INPUT FOR THIS TASK.
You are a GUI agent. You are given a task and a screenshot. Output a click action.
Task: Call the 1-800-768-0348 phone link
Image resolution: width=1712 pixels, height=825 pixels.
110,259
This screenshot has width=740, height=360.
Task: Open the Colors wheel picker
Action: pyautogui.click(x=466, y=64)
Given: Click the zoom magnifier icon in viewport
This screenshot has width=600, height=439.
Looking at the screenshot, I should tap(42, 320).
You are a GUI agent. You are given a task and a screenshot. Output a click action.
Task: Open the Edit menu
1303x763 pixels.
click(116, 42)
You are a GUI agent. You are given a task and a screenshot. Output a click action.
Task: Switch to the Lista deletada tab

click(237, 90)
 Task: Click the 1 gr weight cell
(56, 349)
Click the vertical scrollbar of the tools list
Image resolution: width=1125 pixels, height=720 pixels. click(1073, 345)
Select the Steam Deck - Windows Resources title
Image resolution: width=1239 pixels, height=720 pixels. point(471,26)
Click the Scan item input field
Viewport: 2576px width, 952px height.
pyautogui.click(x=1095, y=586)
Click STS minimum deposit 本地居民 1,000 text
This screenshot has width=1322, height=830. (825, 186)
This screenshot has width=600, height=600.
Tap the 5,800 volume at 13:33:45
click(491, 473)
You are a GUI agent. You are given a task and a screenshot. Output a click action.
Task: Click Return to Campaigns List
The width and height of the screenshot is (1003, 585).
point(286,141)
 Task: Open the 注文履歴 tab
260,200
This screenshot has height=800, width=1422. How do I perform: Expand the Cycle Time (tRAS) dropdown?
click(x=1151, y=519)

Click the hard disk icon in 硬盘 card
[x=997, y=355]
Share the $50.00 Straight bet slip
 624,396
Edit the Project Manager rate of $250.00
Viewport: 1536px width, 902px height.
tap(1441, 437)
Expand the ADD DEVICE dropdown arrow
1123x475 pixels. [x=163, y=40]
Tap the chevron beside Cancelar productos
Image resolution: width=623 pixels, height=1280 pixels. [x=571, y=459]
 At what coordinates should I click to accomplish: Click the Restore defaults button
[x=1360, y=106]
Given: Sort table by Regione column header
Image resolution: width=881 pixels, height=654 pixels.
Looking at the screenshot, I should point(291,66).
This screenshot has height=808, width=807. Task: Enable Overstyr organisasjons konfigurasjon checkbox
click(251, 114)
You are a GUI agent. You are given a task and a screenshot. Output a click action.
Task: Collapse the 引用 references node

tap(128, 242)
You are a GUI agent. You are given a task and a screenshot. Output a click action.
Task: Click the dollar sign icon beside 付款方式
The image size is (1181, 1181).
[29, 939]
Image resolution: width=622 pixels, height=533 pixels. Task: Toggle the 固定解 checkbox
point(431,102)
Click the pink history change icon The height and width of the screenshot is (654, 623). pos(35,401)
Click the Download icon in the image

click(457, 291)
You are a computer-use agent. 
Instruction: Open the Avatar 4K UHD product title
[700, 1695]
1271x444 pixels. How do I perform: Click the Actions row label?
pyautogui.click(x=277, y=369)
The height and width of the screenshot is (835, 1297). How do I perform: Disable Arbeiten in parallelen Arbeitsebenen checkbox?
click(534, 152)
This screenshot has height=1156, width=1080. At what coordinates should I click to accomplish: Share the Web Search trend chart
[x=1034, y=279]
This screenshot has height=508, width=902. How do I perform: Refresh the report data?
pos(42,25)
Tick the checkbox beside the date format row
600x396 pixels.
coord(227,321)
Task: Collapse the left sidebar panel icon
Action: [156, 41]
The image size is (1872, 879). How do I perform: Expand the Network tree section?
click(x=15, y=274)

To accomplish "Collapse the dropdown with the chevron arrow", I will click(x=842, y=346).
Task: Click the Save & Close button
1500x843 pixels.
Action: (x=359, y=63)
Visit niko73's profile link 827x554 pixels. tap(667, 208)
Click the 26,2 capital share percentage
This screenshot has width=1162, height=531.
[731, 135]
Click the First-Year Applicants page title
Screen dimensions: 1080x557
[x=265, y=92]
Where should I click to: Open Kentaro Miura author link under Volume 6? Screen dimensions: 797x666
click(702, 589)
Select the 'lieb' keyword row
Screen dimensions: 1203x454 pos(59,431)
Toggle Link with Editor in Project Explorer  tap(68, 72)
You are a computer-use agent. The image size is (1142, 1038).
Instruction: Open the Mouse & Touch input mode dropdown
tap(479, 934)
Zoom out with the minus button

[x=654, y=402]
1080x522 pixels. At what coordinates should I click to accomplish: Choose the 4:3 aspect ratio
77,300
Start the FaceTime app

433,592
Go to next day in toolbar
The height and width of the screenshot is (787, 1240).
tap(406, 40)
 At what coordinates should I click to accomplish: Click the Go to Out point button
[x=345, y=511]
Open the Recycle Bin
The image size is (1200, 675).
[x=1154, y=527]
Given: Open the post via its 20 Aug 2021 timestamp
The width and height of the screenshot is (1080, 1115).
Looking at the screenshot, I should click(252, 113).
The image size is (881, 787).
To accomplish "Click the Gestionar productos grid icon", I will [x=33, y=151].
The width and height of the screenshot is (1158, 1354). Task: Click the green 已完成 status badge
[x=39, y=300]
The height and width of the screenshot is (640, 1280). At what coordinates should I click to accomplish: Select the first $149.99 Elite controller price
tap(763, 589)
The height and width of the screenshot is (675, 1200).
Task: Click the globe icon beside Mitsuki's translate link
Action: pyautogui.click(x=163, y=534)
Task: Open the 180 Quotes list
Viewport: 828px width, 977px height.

REQUIREMENT. Show every line of the listing containing the string "will" by copying it.

ANSWER TO THE PROBLEM.
To accomplish "Collapse the dropdown with the chevron arrow", I will click(x=842, y=346).
To accomplish "Click the Gestionar productos grid icon", I will [x=33, y=151].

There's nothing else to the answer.